### CONSIGNE ÉCRITE
Répondez, s'il vous plaît, à ces questions sur le texte consacré aux écoles séparées au Canada :
1. Dans quelles trois provinces l'école séparée a-t-elle un statut constitutionnel ?
2. Qui élit les conseillers scolaires séparés ?
3. Quels groupes religieux peuvent envisager la mise en place d'un enseignement scolaire séparé ?

### TEXTE CITÉ
+===+

École séparée

Au Canada, une école séparée ( « Separate School » en anglais) est un type d'école publique ayant un statut constitutionnel dans trois provinces (Ontario, Alberta et Saskatchewan) et statutaire dans les trois territoires (Territoires du Nord-Ouest, Yukon et Nunavut). Dans ces juridictions canadiennes, une école séparée est une école dirigée par une autorité civile - un conseil scolaire séparé - dont le mandat est inscrit dans la Constitution canadienne (pour les trois provinces) ou dans les lois fédérales (pour les trois territoires).

Dans ces six juridictions, un électorat civil, composé de membres de la religion minoritaire, élit les conseillers scolaires séparés conformément à la législation électorale des autorités locales de la province ou du territoire. Ces administrateurs sont légalement responsables devant leur électorat et le gouvernement provincial ou territorial. Aucune église n'a d'intérêt constitutionnel, légal ou de propriété dans une école séparée.

Le mandat d'une école séparée, prévu par la Constitution, est de fournir l'éducation dans un cadre scolaire reflétant la doctrine catholique romaine (ou, plus rarement, protestante). Ce mandat peut se manifester dans le programme d'études, les exercices et pratiques, et la dotation en personnel. Les limites de ce mandat sont déterminées par l'application de la Charte canadienne des droits et libertés et des décisions judiciaires.

La Constitution du Canada ne fait pas de l’enseignement scolaire séparé un droit naturel ou inconditionnel accessible à tous. Seuls les protestants et catholiques, quelle que soit la population religieuse minoritaire par rapport à l'autre sur un territoire donné, peuvent envisager la mise en place d'un enseignement scolaire séparé. Le droit d'établissement d'une école séparée n'est pas disponible pour les citoyens d'une autre religion (comme les chrétiens orthodoxes, les juifs, les mormons, les hindous, les musulmans, les bouddhistes ou les sikhs ). De plus, la religion minoritaire doit établir qu'elle souhaite quitter le système scolaire public et créer un système scolaire séparé.

+===+

### DONNÉES ENREGISTRÉES
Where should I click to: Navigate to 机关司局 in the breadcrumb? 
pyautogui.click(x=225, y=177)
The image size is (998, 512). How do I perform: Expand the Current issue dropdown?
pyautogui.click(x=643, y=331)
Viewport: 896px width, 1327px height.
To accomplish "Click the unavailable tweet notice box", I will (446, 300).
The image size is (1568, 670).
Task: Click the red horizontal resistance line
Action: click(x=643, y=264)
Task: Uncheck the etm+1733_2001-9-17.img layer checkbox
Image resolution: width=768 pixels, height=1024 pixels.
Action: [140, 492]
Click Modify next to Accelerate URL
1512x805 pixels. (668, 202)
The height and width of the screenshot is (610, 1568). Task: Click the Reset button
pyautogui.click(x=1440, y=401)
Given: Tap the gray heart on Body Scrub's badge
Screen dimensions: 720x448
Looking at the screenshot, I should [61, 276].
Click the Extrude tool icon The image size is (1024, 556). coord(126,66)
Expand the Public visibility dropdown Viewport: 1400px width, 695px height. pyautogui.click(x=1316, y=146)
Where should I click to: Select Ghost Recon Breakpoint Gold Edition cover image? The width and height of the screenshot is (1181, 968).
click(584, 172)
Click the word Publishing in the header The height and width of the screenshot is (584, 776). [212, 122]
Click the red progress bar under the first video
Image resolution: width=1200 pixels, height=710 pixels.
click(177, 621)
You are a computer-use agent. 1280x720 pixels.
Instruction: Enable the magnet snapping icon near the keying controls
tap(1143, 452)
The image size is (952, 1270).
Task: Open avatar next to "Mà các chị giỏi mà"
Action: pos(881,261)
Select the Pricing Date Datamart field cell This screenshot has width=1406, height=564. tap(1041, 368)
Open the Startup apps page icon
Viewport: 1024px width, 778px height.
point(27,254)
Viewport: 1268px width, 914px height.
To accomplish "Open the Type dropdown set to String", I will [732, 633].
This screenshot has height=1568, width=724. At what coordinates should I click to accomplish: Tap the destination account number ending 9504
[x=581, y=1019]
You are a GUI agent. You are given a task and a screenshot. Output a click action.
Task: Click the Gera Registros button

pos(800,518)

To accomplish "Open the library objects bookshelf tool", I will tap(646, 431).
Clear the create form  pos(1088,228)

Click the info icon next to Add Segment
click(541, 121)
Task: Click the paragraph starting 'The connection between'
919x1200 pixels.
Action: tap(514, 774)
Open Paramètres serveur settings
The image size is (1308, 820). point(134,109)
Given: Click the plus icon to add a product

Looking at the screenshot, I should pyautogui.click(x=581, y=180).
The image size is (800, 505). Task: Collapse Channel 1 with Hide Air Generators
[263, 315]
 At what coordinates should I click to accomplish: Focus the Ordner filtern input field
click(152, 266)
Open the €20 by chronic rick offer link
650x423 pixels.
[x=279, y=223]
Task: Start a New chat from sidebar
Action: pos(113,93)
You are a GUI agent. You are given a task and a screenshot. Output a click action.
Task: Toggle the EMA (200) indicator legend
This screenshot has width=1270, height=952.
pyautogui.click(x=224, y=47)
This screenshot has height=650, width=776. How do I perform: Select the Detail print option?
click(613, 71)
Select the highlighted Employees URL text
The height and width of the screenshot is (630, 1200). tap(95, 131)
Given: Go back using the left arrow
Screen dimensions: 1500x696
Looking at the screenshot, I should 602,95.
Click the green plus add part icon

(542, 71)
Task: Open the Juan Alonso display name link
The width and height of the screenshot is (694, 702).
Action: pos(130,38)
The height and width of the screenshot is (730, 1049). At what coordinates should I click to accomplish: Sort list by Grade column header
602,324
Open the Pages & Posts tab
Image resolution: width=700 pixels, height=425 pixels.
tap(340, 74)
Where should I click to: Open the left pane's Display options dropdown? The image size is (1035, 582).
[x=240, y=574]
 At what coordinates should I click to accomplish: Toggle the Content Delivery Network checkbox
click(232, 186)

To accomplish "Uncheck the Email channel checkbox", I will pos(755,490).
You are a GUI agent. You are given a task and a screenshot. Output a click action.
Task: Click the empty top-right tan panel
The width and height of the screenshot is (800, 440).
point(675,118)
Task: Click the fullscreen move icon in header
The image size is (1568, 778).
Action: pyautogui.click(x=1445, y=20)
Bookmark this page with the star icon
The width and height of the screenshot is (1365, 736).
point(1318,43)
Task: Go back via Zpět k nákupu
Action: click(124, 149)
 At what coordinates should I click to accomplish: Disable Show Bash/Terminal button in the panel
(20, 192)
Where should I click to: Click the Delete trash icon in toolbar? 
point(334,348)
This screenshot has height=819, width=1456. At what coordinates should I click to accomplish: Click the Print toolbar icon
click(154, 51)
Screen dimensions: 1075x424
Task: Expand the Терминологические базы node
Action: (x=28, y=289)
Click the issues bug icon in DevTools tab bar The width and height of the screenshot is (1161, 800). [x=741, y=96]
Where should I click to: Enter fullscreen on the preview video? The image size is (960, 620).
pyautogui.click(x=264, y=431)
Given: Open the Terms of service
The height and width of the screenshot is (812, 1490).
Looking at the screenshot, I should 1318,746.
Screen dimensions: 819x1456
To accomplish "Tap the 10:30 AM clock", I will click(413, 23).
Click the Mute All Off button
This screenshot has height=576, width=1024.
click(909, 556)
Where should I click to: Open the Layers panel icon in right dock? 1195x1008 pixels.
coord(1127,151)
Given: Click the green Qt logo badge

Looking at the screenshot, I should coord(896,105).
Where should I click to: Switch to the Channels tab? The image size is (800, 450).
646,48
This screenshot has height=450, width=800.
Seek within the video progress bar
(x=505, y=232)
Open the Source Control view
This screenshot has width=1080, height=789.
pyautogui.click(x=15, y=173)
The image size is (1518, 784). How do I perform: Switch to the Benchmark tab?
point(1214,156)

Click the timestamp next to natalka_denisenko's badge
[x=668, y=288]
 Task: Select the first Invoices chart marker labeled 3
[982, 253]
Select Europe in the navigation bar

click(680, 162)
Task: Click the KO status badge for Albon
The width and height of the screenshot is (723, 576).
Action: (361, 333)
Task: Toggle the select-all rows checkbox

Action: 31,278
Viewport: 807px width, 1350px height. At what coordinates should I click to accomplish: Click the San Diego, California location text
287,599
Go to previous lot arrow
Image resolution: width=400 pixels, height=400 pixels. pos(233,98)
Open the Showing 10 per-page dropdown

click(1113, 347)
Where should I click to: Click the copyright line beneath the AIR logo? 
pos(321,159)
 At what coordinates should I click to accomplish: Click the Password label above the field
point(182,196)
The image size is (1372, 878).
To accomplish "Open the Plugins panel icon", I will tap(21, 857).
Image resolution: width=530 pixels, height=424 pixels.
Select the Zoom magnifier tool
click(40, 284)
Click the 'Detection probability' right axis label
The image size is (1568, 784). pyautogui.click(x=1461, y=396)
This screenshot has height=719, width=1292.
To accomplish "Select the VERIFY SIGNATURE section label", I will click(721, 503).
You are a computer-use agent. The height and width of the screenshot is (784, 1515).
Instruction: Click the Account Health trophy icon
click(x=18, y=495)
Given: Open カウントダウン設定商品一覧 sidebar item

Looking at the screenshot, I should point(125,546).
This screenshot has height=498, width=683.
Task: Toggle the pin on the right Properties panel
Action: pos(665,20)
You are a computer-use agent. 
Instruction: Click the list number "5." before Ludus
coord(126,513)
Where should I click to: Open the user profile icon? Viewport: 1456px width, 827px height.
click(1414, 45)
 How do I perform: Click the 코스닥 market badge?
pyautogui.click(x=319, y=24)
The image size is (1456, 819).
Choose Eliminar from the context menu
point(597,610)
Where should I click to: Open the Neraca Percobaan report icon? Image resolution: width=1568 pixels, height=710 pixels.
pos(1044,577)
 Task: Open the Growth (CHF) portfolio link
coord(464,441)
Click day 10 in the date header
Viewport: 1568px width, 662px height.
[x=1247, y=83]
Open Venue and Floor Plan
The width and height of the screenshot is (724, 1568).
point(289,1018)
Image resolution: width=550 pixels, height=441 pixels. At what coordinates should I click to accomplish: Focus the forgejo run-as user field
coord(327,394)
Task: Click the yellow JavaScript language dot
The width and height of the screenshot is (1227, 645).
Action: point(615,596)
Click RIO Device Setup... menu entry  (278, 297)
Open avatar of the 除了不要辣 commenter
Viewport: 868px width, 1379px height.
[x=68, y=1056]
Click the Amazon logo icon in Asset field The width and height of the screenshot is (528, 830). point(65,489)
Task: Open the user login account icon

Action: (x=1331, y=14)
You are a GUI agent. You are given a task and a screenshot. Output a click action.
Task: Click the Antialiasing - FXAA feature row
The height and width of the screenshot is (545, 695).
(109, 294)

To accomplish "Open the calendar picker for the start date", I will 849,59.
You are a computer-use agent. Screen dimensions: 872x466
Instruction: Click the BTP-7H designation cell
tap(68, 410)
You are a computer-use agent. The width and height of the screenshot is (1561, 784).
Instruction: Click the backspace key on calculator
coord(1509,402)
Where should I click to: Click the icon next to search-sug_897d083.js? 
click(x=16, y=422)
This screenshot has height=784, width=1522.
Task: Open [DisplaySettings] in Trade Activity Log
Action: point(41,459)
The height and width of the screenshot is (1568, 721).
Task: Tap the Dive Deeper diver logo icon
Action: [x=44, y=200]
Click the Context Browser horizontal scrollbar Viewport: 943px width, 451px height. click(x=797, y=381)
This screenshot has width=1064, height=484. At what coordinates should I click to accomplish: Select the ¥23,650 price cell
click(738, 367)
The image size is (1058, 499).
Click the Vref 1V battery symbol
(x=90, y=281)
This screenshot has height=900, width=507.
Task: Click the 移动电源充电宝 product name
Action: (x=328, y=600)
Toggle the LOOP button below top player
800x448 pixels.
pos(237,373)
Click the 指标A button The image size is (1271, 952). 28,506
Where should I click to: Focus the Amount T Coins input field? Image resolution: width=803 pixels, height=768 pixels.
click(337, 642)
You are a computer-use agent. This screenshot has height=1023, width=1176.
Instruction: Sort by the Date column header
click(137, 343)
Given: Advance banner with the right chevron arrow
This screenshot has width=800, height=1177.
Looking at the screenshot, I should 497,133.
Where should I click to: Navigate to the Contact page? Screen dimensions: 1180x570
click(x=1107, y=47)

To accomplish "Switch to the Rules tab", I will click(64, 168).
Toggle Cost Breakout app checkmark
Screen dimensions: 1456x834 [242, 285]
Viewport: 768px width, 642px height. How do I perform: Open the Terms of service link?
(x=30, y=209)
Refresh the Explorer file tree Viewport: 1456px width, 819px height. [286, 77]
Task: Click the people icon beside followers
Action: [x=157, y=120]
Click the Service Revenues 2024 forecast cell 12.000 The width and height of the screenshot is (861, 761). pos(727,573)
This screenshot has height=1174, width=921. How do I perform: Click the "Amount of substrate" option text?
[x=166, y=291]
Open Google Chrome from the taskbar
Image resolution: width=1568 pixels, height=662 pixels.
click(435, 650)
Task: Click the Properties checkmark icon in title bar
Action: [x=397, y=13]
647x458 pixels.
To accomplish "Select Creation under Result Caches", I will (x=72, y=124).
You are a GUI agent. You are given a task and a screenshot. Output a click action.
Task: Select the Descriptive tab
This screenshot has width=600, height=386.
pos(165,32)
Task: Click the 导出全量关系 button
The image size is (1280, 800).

+===+

### RÉPONSE ÉCRITE
1. L'Ontario, l'Alberta et la Saskatchewan.
2. Un électorat civil composé de membres de la religion minoritaire.
3. Seuls les protestants et les catholiques.